#### Entries supplied

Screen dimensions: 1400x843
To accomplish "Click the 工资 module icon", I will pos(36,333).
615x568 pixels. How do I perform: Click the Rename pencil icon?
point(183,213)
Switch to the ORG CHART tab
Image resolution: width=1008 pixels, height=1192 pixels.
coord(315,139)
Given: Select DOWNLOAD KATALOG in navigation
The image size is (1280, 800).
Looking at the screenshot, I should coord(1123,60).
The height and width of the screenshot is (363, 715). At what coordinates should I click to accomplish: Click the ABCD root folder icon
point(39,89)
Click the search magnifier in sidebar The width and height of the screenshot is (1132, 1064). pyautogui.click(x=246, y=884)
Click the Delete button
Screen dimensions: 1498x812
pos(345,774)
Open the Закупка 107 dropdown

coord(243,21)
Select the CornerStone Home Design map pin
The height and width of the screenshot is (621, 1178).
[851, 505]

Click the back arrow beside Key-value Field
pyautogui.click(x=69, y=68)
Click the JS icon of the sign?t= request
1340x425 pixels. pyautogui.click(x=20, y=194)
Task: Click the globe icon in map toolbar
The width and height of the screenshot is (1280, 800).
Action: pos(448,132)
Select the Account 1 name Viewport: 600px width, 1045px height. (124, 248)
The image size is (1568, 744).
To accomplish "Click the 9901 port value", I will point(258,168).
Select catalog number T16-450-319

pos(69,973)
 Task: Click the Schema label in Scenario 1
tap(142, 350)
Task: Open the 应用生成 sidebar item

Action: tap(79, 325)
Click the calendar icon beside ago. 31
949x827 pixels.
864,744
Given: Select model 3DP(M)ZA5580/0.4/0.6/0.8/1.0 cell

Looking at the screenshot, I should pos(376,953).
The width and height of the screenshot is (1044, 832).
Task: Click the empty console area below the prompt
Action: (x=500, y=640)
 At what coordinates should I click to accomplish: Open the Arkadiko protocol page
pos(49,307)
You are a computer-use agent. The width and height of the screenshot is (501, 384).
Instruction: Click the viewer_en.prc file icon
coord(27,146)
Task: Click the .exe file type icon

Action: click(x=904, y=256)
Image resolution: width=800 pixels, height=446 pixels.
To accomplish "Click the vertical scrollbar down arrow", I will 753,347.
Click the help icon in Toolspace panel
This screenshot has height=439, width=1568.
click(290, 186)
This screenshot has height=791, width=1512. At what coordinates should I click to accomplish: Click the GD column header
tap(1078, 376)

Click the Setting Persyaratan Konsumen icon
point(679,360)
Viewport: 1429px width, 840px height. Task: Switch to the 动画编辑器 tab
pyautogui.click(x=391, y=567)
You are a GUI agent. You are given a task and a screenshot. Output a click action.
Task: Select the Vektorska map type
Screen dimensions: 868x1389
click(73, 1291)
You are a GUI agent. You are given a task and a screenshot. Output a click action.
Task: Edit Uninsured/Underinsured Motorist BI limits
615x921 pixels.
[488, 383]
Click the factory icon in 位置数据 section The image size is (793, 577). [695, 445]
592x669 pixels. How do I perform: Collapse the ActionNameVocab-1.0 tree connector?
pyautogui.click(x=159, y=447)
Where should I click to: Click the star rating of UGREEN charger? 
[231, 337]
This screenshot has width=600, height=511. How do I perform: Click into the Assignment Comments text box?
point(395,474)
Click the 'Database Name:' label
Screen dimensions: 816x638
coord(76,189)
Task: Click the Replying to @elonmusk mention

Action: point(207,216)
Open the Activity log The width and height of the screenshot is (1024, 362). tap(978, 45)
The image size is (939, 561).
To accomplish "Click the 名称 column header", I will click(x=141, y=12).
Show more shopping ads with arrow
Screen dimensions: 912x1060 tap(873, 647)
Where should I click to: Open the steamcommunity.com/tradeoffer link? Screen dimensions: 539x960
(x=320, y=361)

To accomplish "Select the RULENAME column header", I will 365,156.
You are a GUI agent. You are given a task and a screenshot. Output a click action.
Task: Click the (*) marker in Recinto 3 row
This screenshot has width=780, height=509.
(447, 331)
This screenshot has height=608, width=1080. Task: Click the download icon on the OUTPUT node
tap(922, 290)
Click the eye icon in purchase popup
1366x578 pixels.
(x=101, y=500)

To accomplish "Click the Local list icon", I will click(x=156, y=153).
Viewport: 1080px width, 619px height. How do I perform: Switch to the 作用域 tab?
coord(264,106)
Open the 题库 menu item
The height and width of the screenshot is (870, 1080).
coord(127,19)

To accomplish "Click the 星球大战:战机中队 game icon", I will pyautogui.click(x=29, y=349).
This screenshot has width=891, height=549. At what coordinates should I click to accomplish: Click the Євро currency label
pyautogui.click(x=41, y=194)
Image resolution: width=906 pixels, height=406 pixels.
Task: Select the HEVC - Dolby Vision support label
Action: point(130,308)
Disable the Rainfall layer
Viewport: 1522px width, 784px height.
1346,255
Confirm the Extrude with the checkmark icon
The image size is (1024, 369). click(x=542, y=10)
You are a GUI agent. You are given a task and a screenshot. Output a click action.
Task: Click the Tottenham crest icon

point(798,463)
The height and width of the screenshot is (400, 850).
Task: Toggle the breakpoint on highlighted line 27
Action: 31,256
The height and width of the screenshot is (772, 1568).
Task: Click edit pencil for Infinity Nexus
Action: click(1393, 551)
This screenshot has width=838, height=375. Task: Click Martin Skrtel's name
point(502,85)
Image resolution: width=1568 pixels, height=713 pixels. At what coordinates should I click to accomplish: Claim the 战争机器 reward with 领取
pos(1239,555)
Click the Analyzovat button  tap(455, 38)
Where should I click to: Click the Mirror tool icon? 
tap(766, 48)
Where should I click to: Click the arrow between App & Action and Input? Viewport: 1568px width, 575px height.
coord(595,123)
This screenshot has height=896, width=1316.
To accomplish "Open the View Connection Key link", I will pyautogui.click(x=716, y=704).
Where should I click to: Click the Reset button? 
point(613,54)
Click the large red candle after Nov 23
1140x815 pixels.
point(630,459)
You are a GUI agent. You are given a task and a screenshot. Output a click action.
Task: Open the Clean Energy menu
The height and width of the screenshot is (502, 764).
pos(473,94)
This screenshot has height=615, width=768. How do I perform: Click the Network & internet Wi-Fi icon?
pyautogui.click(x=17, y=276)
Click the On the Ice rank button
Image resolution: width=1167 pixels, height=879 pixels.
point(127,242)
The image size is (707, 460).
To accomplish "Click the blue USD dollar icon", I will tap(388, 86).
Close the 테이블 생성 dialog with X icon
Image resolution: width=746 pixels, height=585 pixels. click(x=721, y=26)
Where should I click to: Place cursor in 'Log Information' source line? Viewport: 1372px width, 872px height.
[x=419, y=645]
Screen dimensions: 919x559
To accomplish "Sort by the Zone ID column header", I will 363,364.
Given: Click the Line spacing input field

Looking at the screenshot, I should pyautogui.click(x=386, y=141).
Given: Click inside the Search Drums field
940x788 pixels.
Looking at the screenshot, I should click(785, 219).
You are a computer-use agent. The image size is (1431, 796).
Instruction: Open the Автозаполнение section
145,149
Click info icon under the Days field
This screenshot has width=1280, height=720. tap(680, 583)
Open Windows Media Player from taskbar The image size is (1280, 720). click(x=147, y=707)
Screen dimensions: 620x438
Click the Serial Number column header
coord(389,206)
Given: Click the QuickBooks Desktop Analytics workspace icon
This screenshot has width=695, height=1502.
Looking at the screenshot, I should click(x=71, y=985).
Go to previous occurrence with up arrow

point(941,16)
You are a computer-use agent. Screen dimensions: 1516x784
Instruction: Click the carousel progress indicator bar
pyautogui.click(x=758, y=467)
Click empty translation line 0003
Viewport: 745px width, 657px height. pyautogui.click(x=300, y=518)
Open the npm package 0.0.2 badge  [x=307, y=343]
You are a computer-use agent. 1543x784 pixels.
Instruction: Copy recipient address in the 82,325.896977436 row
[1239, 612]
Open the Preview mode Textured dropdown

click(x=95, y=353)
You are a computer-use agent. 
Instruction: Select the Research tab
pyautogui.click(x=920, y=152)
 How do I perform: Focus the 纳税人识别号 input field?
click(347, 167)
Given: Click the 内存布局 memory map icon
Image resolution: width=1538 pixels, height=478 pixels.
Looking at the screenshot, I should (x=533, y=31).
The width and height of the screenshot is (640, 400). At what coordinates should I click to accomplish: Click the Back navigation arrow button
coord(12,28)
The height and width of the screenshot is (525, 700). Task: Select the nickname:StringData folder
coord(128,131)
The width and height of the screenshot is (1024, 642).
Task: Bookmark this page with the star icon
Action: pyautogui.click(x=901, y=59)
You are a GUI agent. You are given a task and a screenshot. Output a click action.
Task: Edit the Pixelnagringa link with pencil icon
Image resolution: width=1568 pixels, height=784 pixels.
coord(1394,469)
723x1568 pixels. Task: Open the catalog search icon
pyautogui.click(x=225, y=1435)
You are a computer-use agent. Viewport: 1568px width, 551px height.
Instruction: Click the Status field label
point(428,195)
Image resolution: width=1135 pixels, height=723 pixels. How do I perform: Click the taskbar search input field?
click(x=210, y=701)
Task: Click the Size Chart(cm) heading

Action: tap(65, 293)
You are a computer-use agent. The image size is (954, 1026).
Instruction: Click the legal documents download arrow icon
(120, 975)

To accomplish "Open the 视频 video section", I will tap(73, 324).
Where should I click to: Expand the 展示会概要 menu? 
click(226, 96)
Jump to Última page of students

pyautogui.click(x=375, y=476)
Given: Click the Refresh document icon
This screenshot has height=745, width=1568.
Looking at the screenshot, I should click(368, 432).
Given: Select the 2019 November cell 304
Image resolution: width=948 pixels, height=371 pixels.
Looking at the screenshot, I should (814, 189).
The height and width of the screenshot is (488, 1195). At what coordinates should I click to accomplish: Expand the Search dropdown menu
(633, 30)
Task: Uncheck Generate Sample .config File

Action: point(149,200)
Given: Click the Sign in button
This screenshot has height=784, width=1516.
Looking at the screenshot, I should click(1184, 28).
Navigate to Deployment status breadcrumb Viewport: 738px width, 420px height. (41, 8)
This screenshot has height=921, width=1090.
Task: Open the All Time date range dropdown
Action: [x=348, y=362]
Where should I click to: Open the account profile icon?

########

* **Work request**
Which lines of the material contain the string "computer"? List each of them.

* **Response to the exercise**
You are a computer-use agent. The width and height of the screenshot is (501, 384).
You are a computer-use agent. The image size is (1431, 796).
You are a computer-use agent. Screen dimensions: 1516x784
You are a computer-use agent. 1543x784 pixels.
You are a computer-use agent. 
You are a computer-use agent. Viewport: 1568px width, 551px height.
You are a computer-use agent. The image size is (954, 1026).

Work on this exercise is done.